Answer

**step1** Understanding the Problem

The problem asks us to identify which of the given expressions is NOT equivalent to the expression $$(r + s)(x + y)$$. We need to understand what it means for expressions to be equivalent and compare each option to the original expression.

**step2** Understanding Equivalent Expressions

Two expressions are equivalent if they always have the same value, no matter what numbers we choose for the variables (r, s, x, y). This means they represent the same calculation, even if they look different. We will use the fundamental properties of addition and multiplication to check for equivalence. For example, changing the order of numbers in addition doesn't change the sum (like $$2+3$$ is the same as $$3+2$$), and when multiplying a sum by a number, we can multiply each part of the sum separately and then add the results (like $$2 \times (3+4)$$ is the same as $$(2 \times 3) + (2 \times 4)$$).

**step3** Analyzing the Original Expression

The original expression is $$(r + s)(x + y)$$. This means we first find the sum of 'r' and 's', then find the sum of 'x' and 'y', and finally multiply these two sums together. Let's use a simple numerical example to help us understand. Let $$r=1$$, $$s=2$$, $$x=3$$, and $$y=4$$.
Then $$(r + s)(x + y) = (1 + 2)(3 + 4) = (3)(7) = 21$$. This is the value we will compare against for each option.

**step4** Evaluating Option A

Option A is $$(r + s)x + (r + s)y$$.
This expression means we take the sum $$(r + s)$$, multiply it by 'x', then take the same sum $$(r + s)$$, multiply it by 'y', and then add these two products together. This is a way of distributing the multiplication over the sum $$(x + y)$$.
Using our example values:
$$(1 + 2) \times 3 + (1 + 2) \times 4$$
$$= (3) \times 3 + (3) \times 4$$
$$= 9 + 12$$
$$= 21$$
Since $$21$$ matches the value of the original expression, Option A is equivalent.

**step5** Evaluating Option B

Option B is $$r(x + y) + s(x + y)$$.
This expression means we take 'r' and multiply it by the sum $$(x + y)$$, then take 's' and multiply it by the sum $$(x + y)$$, and then add these two products together.

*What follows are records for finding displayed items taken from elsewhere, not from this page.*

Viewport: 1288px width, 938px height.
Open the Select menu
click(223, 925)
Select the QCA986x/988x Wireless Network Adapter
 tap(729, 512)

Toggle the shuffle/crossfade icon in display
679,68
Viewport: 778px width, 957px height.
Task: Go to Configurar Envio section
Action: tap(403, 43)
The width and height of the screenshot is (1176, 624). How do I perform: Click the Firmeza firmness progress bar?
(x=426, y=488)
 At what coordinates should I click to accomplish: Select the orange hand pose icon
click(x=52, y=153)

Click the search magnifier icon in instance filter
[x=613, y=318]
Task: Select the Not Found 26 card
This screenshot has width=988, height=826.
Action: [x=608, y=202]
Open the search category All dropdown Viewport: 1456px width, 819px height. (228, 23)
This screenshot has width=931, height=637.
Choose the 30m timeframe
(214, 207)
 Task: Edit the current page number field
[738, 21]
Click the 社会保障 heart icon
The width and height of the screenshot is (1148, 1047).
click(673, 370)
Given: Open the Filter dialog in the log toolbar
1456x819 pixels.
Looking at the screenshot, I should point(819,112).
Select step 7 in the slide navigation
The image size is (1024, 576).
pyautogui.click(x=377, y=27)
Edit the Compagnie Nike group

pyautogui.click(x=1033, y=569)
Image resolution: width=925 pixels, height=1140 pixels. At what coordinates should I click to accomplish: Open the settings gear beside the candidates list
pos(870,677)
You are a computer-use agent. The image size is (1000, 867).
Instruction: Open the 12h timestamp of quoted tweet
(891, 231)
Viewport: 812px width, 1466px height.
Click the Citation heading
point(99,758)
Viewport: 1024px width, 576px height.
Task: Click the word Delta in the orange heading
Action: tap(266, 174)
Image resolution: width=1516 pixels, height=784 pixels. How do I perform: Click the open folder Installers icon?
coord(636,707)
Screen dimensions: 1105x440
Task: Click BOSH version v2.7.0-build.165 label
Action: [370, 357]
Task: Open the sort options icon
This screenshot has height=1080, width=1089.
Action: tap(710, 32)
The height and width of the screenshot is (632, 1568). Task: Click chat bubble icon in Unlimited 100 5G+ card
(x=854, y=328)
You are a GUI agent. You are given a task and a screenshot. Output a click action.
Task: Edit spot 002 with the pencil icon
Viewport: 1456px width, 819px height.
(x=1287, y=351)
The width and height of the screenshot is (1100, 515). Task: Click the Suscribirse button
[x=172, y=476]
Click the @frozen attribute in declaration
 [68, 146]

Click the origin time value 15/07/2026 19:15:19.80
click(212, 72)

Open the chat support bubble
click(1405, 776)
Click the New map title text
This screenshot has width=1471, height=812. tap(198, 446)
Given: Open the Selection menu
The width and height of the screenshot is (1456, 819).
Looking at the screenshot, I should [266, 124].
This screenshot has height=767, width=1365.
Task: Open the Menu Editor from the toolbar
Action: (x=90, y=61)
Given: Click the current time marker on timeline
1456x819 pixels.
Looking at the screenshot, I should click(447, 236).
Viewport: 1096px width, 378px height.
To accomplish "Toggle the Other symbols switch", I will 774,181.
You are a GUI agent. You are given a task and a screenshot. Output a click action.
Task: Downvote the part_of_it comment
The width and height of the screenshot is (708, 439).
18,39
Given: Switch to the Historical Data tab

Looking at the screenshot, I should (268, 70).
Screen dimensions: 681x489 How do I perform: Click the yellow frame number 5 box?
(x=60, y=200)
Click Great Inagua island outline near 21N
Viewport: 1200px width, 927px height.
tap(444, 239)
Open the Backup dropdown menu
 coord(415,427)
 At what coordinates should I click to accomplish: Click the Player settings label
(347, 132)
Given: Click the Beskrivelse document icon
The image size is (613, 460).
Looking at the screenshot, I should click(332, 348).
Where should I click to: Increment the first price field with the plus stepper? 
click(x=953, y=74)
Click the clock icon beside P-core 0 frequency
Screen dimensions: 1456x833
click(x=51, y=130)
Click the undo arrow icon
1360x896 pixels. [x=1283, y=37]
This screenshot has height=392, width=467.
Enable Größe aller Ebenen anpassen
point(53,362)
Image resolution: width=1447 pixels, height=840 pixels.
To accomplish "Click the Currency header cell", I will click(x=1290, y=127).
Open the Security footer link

This is another way of distributing the multiplication, this time distributing 'r' and 's' over the sum $$(x + y)$$.
Using our example values:
$$1 \times (3 + 4) + 2 \times (3 + 4)$$
$$= 1 \times 7 + 2 \times 7$$
$$= 7 + 14$$
$$= 21$$
Since $$21$$ matches the value of the original expression, Option B is equivalent.

**step6** Evaluating Option C

Option C is $$(s + r)(y + x)$$.
This expression is formed by changing the order of addition within each set of parentheses. For example, we know that $$s + r$$ is the same as $$r + s$$ (because the order of addition does not change the sum, like $$2+1$$ is the same as $$1+2$$). Similarly, $$y + x$$ is the same as $$x + y$$.
Since the two sums being multiplied are exactly the same as in the original expression, their product will also be the same.
Using our example values:
$$(2 + 1)(4 + 3)$$
$$= (3)(7)$$
$$= 21$$
Since $$21$$ matches the value of the original expression, Option C is equivalent.

**step7** Evaluating Option D

Option D is $$(r + x)(s + y)$$.
This expression groups the variables differently than the original. Instead of adding 'r' and 's' together, and 'x' and 'y' together, it adds 'r' and 'x' together, and 's' and 'y' together. Then it multiplies these new sums.
Let's use our example values:
$$(1 + 3)(2 + 4)$$
$$= (4)(6)$$
$$= 24$$
Our original expression evaluated to $$21$$. Since $$24$$ is not equal to $$21$$, this expression is NOT equivalent to the given expression. This demonstrates that simply rearranging the variables within the sums in this manner does not preserve the original product.

**step8** Conclusion

Based on our evaluation, expressions A, B, and C are all equivalent to $$(r + s)(x + y)$$. Expression D, $$(r + x)(s + y)$$, results in a different value when tested with numbers, and mathematically represents a different combination of the variables. Therefore, Option D is the expression that is NOT equivalent to the given expression.